Given information:
============================================================
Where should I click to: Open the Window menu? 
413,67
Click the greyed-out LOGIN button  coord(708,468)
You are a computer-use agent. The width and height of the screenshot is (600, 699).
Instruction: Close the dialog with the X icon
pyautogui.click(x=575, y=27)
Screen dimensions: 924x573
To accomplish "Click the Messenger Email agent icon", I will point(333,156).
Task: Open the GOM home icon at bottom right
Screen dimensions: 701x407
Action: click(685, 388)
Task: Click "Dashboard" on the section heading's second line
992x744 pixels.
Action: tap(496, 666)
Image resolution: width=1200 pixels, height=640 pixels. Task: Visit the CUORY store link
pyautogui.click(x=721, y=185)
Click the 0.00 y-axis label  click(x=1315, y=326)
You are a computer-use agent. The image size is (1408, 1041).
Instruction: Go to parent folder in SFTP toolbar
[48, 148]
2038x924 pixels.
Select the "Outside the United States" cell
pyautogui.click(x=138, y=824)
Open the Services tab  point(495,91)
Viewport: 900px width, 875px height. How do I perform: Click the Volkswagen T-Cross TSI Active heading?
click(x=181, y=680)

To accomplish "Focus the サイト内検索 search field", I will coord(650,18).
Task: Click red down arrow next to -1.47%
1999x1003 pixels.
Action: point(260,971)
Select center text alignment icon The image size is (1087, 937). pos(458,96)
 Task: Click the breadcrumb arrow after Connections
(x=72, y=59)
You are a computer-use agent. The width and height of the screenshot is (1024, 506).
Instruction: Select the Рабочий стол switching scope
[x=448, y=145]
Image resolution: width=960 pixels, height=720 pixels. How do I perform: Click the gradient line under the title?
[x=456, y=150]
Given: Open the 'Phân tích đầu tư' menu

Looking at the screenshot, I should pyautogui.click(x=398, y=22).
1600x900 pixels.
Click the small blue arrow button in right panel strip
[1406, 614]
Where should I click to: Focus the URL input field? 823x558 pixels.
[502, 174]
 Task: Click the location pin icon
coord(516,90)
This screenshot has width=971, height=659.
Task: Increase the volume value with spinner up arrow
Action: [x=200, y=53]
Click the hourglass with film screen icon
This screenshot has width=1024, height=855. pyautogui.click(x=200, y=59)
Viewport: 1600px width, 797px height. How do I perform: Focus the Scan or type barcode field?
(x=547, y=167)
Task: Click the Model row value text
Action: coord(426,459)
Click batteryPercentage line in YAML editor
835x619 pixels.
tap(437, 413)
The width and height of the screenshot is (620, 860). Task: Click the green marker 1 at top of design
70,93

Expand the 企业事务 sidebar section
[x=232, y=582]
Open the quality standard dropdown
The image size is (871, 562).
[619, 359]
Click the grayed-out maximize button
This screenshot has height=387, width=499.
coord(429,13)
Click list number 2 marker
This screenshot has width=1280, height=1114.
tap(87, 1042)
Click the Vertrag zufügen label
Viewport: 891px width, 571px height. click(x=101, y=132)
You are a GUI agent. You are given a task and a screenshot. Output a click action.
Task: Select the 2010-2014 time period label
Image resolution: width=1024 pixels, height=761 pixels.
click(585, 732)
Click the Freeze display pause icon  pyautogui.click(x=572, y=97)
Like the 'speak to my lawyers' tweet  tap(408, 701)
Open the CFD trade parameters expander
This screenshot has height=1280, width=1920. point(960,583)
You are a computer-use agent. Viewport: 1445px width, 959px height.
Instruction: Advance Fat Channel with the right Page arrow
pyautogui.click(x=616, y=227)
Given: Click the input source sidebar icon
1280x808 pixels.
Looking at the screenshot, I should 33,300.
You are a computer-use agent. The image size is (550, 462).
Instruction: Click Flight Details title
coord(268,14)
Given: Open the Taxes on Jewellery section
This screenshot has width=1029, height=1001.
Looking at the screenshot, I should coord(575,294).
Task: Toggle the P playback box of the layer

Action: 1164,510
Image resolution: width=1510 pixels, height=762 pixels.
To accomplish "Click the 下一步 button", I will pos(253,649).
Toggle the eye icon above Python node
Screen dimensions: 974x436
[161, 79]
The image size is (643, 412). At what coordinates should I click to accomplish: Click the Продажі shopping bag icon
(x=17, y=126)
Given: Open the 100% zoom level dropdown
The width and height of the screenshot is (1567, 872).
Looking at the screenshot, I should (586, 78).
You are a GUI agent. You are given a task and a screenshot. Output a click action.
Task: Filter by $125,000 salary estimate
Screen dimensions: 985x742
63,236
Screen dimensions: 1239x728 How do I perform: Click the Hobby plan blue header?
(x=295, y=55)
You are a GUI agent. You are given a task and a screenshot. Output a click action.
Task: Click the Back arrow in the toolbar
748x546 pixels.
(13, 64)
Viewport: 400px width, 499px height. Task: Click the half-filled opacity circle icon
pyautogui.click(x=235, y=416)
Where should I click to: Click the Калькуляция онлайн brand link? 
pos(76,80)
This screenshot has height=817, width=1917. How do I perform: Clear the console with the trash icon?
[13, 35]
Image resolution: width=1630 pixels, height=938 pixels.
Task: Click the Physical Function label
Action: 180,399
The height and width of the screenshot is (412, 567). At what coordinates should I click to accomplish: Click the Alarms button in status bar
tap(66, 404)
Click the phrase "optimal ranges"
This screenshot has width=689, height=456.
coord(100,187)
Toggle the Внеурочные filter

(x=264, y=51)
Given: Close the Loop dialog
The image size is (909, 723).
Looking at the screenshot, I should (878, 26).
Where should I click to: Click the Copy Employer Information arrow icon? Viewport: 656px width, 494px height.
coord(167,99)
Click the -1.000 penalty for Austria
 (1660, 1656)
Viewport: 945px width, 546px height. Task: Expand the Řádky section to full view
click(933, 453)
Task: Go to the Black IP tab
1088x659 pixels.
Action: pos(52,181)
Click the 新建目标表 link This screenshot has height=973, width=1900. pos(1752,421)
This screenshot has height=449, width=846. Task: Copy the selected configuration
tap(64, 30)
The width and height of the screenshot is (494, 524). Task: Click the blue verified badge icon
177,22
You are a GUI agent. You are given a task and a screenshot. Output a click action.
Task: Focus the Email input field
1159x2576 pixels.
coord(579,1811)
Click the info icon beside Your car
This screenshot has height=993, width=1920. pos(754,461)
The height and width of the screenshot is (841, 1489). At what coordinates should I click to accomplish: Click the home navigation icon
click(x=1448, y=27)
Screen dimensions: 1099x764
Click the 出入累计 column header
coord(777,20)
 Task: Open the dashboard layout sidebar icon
============================================================
From the first line to the last, return the data above exactly.

Result of this task:
Where should I click to: Open the Window menu? 
413,67
Click the greyed-out LOGIN button  coord(708,468)
You are a computer-use agent. The width and height of the screenshot is (600, 699).
Instruction: Close the dialog with the X icon
pyautogui.click(x=575, y=27)
Screen dimensions: 924x573
To accomplish "Click the Messenger Email agent icon", I will point(333,156).
Task: Open the GOM home icon at bottom right
Screen dimensions: 701x407
Action: click(685, 388)
Task: Click "Dashboard" on the section heading's second line
992x744 pixels.
Action: tap(496, 666)
Image resolution: width=1200 pixels, height=640 pixels. Task: Visit the CUORY store link
pyautogui.click(x=721, y=185)
Click the 0.00 y-axis label  click(x=1315, y=326)
You are a computer-use agent. The image size is (1408, 1041).
Instruction: Go to parent folder in SFTP toolbar
[48, 148]
2038x924 pixels.
Select the "Outside the United States" cell
pyautogui.click(x=138, y=824)
Open the Services tab  point(495,91)
Viewport: 900px width, 875px height. How do I perform: Click the Volkswagen T-Cross TSI Active heading?
click(x=181, y=680)

To accomplish "Focus the サイト内検索 search field", I will coord(650,18).
Task: Click red down arrow next to -1.47%
1999x1003 pixels.
Action: point(260,971)
Select center text alignment icon The image size is (1087, 937). pos(458,96)
 Task: Click the breadcrumb arrow after Connections
(x=72, y=59)
You are a computer-use agent. The width and height of the screenshot is (1024, 506).
Instruction: Select the Рабочий стол switching scope
[x=448, y=145]
Image resolution: width=960 pixels, height=720 pixels. How do I perform: Click the gradient line under the title?
[x=456, y=150]
Given: Open the 'Phân tích đầu tư' menu

Looking at the screenshot, I should pyautogui.click(x=398, y=22).
1600x900 pixels.
Click the small blue arrow button in right panel strip
[1406, 614]
Where should I click to: Focus the URL input field? 823x558 pixels.
[502, 174]
 Task: Click the location pin icon
coord(516,90)
This screenshot has width=971, height=659.
Task: Increase the volume value with spinner up arrow
Action: [x=200, y=53]
Click the hourglass with film screen icon
This screenshot has width=1024, height=855. pyautogui.click(x=200, y=59)
Viewport: 1600px width, 797px height. How do I perform: Focus the Scan or type barcode field?
(x=547, y=167)
Task: Click the Model row value text
Action: coord(426,459)
Click batteryPercentage line in YAML editor
835x619 pixels.
tap(437, 413)
The width and height of the screenshot is (620, 860). Task: Click the green marker 1 at top of design
70,93

Expand the 企业事务 sidebar section
[x=232, y=582]
Open the quality standard dropdown
The image size is (871, 562).
[619, 359]
Click the grayed-out maximize button
This screenshot has height=387, width=499.
coord(429,13)
Click list number 2 marker
This screenshot has width=1280, height=1114.
tap(87, 1042)
Click the Vertrag zufügen label
Viewport: 891px width, 571px height. click(x=101, y=132)
You are a GUI agent. You are given a task and a screenshot. Output a click action.
Task: Select the 2010-2014 time period label
Image resolution: width=1024 pixels, height=761 pixels.
click(585, 732)
Click the Freeze display pause icon  pyautogui.click(x=572, y=97)
Like the 'speak to my lawyers' tweet  tap(408, 701)
Open the CFD trade parameters expander
This screenshot has height=1280, width=1920. point(960,583)
You are a computer-use agent. Viewport: 1445px width, 959px height.
Instruction: Advance Fat Channel with the right Page arrow
pyautogui.click(x=616, y=227)
Given: Click the input source sidebar icon
1280x808 pixels.
Looking at the screenshot, I should 33,300.
You are a computer-use agent. The image size is (550, 462).
Instruction: Click Flight Details title
coord(268,14)
Given: Open the Taxes on Jewellery section
This screenshot has width=1029, height=1001.
Looking at the screenshot, I should coord(575,294).
Task: Toggle the P playback box of the layer

Action: 1164,510
Image resolution: width=1510 pixels, height=762 pixels.
To accomplish "Click the 下一步 button", I will pos(253,649).
Toggle the eye icon above Python node
Screen dimensions: 974x436
[161, 79]
The image size is (643, 412). At what coordinates should I click to accomplish: Click the Продажі shopping bag icon
(x=17, y=126)
Given: Open the 100% zoom level dropdown
The width and height of the screenshot is (1567, 872).
Looking at the screenshot, I should (586, 78).
You are a GUI agent. You are given a task and a screenshot. Output a click action.
Task: Filter by $125,000 salary estimate
Screen dimensions: 985x742
63,236
Screen dimensions: 1239x728 How do I perform: Click the Hobby plan blue header?
(x=295, y=55)
You are a GUI agent. You are given a task and a screenshot. Output a click action.
Task: Click the Back arrow in the toolbar
748x546 pixels.
(13, 64)
Viewport: 400px width, 499px height. Task: Click the half-filled opacity circle icon
pyautogui.click(x=235, y=416)
Where should I click to: Click the Калькуляция онлайн brand link? 
pos(76,80)
This screenshot has height=817, width=1917. How do I perform: Clear the console with the trash icon?
[13, 35]
Image resolution: width=1630 pixels, height=938 pixels.
Task: Click the Physical Function label
Action: 180,399
The height and width of the screenshot is (412, 567). At what coordinates should I click to accomplish: Click the Alarms button in status bar
tap(66, 404)
Click the phrase "optimal ranges"
This screenshot has width=689, height=456.
coord(100,187)
Toggle the Внеурочные filter

(x=264, y=51)
Given: Close the Loop dialog
The image size is (909, 723).
Looking at the screenshot, I should (878, 26).
Where should I click to: Click the Copy Employer Information arrow icon? Viewport: 656px width, 494px height.
coord(167,99)
Click the -1.000 penalty for Austria
 (1660, 1656)
Viewport: 945px width, 546px height. Task: Expand the Řádky section to full view
click(933, 453)
Task: Go to the Black IP tab
1088x659 pixels.
Action: pos(52,181)
Click the 新建目标表 link This screenshot has height=973, width=1900. pos(1752,421)
This screenshot has height=449, width=846. Task: Copy the selected configuration
tap(64, 30)
The width and height of the screenshot is (494, 524). Task: Click the blue verified badge icon
177,22
You are a GUI agent. You are given a task and a screenshot. Output a click action.
Task: Focus the Email input field
1159x2576 pixels.
coord(579,1811)
Click the info icon beside Your car
This screenshot has height=993, width=1920. pos(754,461)
The height and width of the screenshot is (841, 1489). At what coordinates should I click to accomplish: Click the home navigation icon
click(x=1448, y=27)
Screen dimensions: 1099x764
Click the 出入累计 column header
coord(777,20)
 Task: Open the dashboard layout sidebar icon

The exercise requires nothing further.